The rings of Saturn, made of trillions of ciy particles loaded with organic matter - how far can chemical evolution get in such places? |
Life arose here on Earth... but how far did purely chemical evolution get towards life, on the planetoids and protoplanets of the early solar system? New research from Hokkaido University implies it might have been further than we thought.
Meteorites dating from long before Earth have been found to contain the chemical components of proteins, cell walls, and even building blocks of DNA. Exactly how that happens is badly understood. We know these meteorites are fragments of ancient proto-worlds - worlds which were surprisingly planet like, with liquid water percolating through their rocks, planet like cores and volcanism, out gassing driving short lived atmospheres, and magnetic fields. They could have provided the right environments to process the more primitive chemistry in the Sun's protoplanetary disk.
But some meteorites contain relatively advanced pre-biotic chemistry despite showing no sign of ever having gotten above freezing. So where did it come from?

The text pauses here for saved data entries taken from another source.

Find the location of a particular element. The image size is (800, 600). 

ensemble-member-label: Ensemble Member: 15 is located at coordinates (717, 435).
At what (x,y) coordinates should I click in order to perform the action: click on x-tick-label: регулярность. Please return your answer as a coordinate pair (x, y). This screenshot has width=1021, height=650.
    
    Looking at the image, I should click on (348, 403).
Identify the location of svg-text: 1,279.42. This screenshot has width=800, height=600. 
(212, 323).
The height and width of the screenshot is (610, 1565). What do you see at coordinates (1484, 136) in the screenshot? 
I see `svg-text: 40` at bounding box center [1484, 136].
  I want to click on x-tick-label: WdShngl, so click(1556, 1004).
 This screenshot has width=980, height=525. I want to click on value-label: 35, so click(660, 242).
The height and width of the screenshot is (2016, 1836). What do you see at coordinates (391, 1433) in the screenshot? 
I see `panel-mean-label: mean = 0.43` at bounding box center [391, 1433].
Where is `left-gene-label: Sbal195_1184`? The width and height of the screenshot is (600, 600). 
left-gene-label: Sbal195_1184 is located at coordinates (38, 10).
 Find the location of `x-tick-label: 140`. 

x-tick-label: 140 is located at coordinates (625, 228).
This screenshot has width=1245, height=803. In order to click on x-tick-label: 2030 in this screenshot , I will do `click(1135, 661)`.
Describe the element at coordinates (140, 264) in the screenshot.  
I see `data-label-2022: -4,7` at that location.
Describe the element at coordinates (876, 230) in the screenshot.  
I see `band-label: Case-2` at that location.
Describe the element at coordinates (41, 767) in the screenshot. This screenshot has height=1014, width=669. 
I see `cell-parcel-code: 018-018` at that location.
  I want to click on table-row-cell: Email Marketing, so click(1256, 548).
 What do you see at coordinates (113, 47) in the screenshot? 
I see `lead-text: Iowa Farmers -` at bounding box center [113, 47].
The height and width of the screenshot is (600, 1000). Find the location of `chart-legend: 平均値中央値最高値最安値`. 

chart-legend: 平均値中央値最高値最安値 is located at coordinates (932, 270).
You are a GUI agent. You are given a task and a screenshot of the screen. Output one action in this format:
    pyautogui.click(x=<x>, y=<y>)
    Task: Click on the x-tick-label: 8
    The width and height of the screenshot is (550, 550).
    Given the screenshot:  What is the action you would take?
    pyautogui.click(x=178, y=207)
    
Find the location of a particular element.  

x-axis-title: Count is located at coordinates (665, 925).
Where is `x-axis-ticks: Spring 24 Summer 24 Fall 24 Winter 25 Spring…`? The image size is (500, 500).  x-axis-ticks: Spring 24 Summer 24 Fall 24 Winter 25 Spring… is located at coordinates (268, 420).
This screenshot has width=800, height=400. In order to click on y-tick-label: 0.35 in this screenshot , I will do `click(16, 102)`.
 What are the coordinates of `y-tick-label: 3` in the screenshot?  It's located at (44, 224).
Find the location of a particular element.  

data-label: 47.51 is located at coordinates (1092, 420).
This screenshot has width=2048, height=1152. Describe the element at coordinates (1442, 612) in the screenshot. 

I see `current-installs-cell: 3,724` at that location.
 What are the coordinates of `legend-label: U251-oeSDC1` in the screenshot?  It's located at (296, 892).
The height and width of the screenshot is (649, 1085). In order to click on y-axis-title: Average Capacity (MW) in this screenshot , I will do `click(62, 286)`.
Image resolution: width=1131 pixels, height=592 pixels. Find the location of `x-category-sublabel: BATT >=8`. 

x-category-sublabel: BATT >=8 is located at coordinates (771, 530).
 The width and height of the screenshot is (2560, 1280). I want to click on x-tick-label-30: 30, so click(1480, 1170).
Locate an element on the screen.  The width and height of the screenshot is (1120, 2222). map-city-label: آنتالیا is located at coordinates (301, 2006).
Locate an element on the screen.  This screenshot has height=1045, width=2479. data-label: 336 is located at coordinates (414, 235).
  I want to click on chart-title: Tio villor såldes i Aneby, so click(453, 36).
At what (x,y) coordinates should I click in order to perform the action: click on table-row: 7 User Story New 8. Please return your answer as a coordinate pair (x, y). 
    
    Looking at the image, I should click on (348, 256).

Now a surprising explanation has been discovered: Researchers from Hokkaido University in Japan have discovered that simple organic compounds, frozen in interstellar ice, start reacting with each other as if they are in a liquid, when exposed to ultraviolet light. The interstellar ice itself, despite being far below freezing, seems to behave like a super cold fluid - somehow.
Above: Deep frozen, artificial, 'interstellar ice' bubbling like boiling water under UV light. |
That's plenty of a mystery itself, but discovering that this kind of chemistry can take place in the ice grains floating in space (instead of a planetary environment) literally opens up a sky full of new possibilities: Across large parts of the universe worlds could be forming with half the chemical steps towards starting life already done.